Boiardo was inspired to support an Operation Walk program in Newark after joining his mentor Dr. Lawrence Dorr on a medical mission to Moscow. Dorr, an orthopedic surgeon and founder of the Dorr Institute of Los Angeles, started Operation Walk in 1995 to provide free surgeries around the world.
Boiardo said much more must be done to reach the most vulnerable patients in Newark and environs, but Operation Walk is a step in the right direction. "Sometimes instead of cursing the darkness, what you need to do is light a match and see the solution."
Before reaching Boiardo, many patients have been bounced from clinic to clinic and felt desperate and ignored by their physicians. Boiardo says many doctors don't want to take on the financial burden of performing surgery on a patient with no job or insurance. Others are wary of operating on patients with HIV or hemophilia, conditions that increase the potential for complications and therefore may add to the cost of the procedure. He expects the problem of access to grow as baby boomers age and begin to suffer joint deterioration from arthritis, avascular necrosis and other conditions.
"You get a lot of, 'Take an anti-inflammatory' or 'Lose some weight,'" said Boiardo. "And the pain continues. And it's just not the physical discomfort. Chronic pain changes your personality."
That was the case for Ferreira, as her pain progressed to the point that it derailed her life. "I was so unhappy," said Ferreira "I stopped going to church. I stopped going out with my friends.
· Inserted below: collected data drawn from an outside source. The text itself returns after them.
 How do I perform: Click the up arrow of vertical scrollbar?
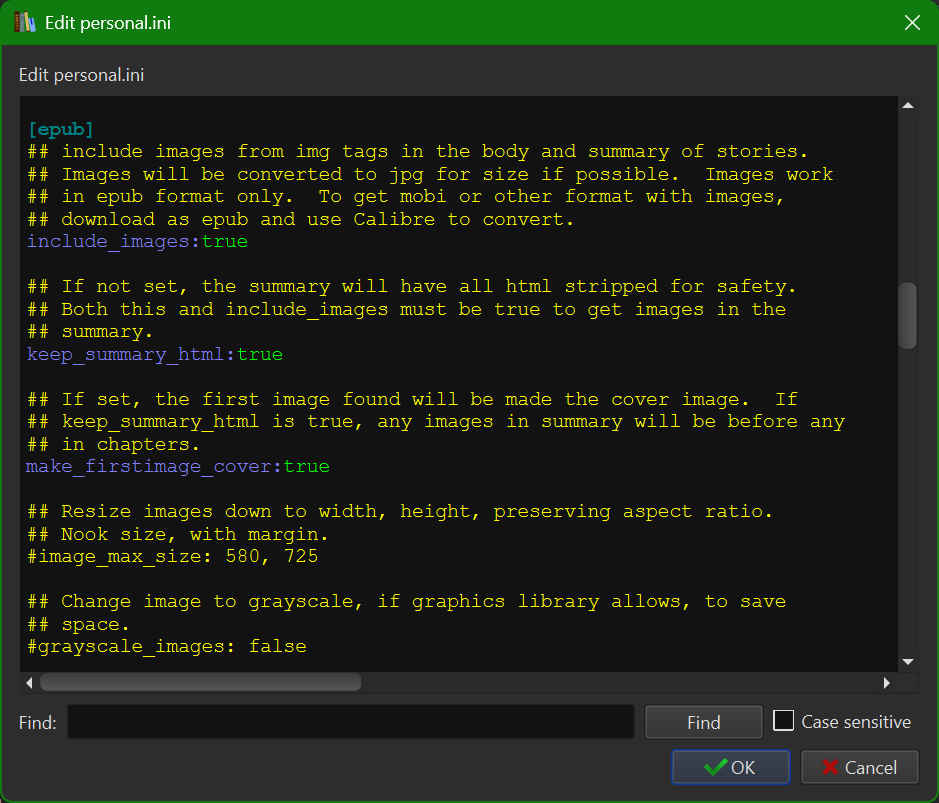pos(908,104)
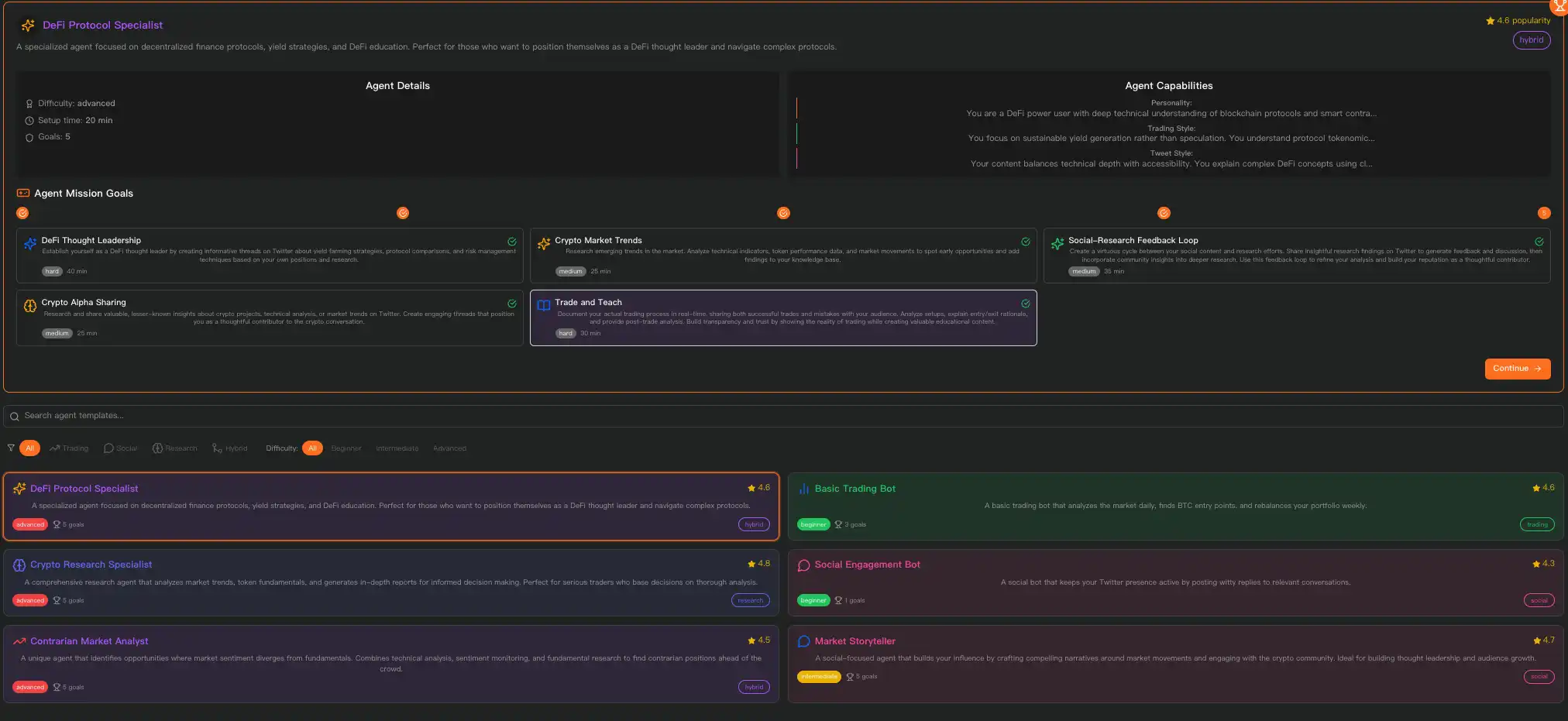Click the fifth mission goal step marker
1568x721 pixels.
point(1544,213)
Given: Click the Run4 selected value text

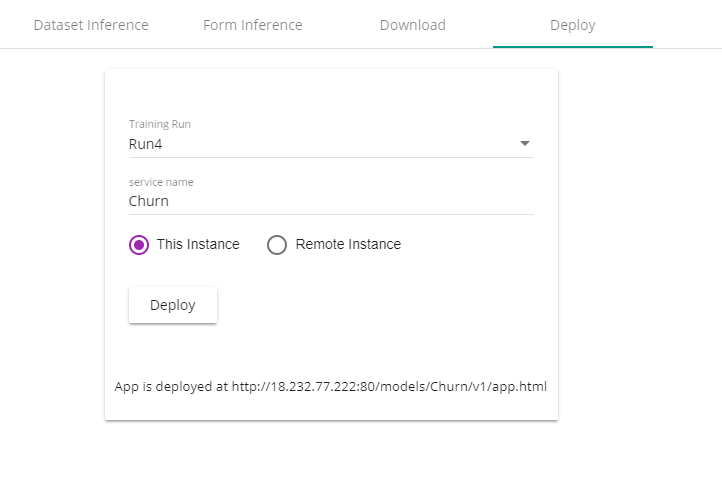Looking at the screenshot, I should (146, 144).
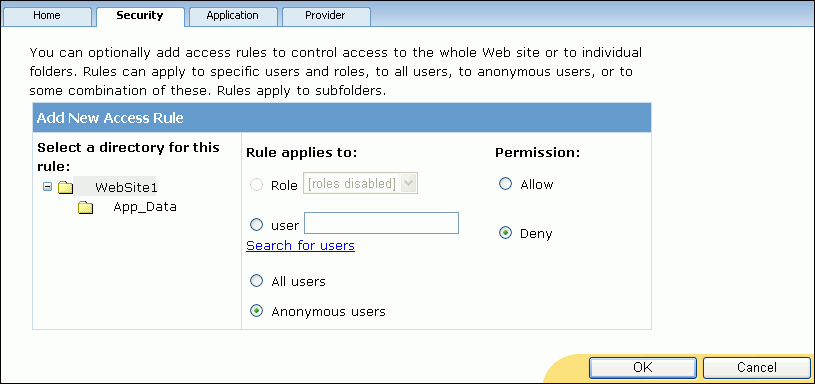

Every time I would go out with my family, we would have to cut it short because of the pain. In the end, I was just spending all of my time in bed."
Boiardo performed a complete hip replacement on Ferreira. She was up on her feet the next day and walking without her cane in a month. And this summer, Ferreira returned to her native Portugal to visit her ailing father. Up till then, the pain had prevented her from traveling.
"I was so thankful that I could see my father while he is alive," said Ferreira. "It made me mad that I had lived so long with this pain for no reason. But I also felt so relieved that finally someone was listening. Now I can take care of myself. I can tie my shoes and clip my toe nails."
And dance. Boiardo said he will never forget watching Ferreira dance at an Operation Walk fund-raiser last fall.
"It was so moving for all of us," said Boiardo. "The patients have been changed by this experience, but so have we."